Another Angle (or Silver Lining) in the Loss of the PawSox

There’s another aspect of the Worcester’s PawSox gain that Rhode Islanders haven’t spent much time discussing, and it is visible in the reporting of Ethan Epstein in The Weekly Standard (emphasis added):

But the PawSox owners announced that the next two years they play at McCoy will be their last. Roughly three years ago, they announced their plans to vacate McCoy. Pawtucket, Providence, and Worcester jockeyed for position. The owners played the competitors against each other masterfully, and in the end, Worcester evidently made the team an offer it couldn’t refuse: It will build a new $90 million stadium and apartment complex. The state of Massachusetts is fronting $35 million; and “the city of Worcester is expected to borrow $100 million, some of which would be repaid by the team,” the Providence CBS affiliate reported.
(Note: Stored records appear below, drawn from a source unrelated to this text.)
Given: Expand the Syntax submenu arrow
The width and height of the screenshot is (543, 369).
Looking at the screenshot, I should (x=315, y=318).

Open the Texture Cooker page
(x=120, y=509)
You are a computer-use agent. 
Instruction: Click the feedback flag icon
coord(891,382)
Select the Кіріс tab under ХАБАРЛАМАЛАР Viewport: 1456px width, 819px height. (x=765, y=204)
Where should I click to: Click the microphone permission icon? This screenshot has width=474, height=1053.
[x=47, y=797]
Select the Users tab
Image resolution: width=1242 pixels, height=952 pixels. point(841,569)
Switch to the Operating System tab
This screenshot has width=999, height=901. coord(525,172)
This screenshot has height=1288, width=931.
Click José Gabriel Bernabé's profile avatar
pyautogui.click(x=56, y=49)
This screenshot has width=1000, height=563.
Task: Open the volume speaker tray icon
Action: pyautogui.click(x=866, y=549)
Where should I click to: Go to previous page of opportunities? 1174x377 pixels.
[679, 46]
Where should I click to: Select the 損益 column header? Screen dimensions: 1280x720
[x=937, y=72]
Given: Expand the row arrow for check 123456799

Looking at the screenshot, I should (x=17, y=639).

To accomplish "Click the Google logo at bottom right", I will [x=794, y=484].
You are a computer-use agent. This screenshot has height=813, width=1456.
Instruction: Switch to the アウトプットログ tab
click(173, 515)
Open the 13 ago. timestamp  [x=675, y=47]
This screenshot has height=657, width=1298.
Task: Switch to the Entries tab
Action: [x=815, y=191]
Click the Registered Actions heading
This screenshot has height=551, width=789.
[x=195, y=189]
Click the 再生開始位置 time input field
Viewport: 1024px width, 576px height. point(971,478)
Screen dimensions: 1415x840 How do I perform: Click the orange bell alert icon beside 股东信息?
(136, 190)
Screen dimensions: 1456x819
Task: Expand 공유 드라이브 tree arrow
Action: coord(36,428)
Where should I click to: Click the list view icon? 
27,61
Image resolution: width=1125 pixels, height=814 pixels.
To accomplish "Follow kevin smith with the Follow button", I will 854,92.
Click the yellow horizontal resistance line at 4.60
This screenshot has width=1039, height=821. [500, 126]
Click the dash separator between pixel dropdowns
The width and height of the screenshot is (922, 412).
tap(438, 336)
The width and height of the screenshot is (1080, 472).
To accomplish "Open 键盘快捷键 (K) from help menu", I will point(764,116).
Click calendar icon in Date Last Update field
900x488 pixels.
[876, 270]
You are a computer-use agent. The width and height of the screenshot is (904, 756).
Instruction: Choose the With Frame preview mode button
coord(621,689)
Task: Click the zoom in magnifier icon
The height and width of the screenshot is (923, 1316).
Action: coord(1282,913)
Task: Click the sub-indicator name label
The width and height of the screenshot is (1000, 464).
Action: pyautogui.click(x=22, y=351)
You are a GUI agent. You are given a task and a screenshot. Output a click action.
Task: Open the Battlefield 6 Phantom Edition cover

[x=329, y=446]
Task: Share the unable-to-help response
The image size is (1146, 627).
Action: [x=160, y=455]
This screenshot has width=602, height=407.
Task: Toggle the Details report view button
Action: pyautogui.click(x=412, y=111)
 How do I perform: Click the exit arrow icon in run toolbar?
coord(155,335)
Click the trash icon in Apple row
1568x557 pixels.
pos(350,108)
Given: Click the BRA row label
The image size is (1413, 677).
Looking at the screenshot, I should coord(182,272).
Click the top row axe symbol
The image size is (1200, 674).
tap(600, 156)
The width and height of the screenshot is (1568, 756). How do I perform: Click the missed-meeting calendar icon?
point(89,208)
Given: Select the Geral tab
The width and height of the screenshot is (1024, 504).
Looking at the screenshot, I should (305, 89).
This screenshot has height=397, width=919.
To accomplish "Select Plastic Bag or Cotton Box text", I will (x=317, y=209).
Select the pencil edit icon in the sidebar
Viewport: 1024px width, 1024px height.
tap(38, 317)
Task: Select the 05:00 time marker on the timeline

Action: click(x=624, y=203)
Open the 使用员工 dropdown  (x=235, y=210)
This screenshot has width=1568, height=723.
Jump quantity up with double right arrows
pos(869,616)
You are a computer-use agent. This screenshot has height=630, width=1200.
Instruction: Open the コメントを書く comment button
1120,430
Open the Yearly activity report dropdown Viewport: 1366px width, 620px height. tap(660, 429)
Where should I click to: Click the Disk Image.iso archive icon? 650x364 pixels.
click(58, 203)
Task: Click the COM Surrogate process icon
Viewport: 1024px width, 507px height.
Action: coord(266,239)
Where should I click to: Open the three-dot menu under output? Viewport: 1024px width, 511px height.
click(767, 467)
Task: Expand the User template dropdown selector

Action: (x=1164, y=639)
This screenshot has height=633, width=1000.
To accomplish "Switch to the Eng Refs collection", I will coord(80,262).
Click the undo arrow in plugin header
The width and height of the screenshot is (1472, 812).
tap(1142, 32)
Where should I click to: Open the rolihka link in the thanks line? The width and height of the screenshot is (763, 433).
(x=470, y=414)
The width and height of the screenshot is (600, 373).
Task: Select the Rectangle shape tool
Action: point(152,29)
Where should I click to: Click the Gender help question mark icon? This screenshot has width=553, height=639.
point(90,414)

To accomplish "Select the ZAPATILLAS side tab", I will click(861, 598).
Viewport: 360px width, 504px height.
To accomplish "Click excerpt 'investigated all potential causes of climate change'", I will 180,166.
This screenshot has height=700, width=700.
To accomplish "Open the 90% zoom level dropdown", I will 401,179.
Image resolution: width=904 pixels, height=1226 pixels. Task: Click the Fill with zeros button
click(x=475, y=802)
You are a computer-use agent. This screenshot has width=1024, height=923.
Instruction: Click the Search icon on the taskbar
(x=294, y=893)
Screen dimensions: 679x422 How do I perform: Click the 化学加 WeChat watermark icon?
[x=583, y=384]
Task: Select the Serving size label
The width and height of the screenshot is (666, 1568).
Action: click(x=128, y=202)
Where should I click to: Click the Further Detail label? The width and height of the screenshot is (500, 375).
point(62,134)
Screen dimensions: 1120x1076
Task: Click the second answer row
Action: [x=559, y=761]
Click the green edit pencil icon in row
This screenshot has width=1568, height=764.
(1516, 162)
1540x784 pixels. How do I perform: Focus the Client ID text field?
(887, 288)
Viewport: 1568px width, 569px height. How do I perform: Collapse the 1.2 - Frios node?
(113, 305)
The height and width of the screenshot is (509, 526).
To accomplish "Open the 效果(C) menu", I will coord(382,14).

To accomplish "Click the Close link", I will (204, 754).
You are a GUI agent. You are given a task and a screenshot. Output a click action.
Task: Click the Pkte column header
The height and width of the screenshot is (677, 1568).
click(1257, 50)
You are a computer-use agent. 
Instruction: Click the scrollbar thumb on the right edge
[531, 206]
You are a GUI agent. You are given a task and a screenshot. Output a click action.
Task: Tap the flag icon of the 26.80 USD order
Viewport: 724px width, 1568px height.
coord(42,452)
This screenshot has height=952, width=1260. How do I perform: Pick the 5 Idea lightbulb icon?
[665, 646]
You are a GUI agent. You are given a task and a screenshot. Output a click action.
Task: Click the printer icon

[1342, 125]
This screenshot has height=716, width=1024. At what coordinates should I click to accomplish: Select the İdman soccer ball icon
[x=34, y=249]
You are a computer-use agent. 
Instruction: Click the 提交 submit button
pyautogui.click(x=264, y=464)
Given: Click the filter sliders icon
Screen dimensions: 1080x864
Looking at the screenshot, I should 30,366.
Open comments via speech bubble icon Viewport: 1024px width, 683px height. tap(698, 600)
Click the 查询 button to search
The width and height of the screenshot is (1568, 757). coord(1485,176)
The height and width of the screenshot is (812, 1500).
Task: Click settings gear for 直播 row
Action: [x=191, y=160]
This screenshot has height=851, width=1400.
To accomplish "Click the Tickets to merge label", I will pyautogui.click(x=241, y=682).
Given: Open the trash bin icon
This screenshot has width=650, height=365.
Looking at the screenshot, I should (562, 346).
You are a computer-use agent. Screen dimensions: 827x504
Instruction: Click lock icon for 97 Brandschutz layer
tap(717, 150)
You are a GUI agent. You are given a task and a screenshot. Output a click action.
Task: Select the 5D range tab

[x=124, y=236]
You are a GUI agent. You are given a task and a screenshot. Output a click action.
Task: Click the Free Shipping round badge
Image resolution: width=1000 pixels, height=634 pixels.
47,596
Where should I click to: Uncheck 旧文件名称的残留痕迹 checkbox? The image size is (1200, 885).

The deal required no input from the state legislature, and was put together in secret. The only apparent cost to the PawSox is that they will now known by the unfortunate moniker “WooSox.”

Somehow, the City of Worcester was able to pledge $100 million with no public awareness whatsoever.  John DePetro and I disagreed, on WNRI earlier today, about the significance of this angle, but I don’t think it should be dismissed.  I certainly want a governing system that allowed municipal leaders to do such a thing.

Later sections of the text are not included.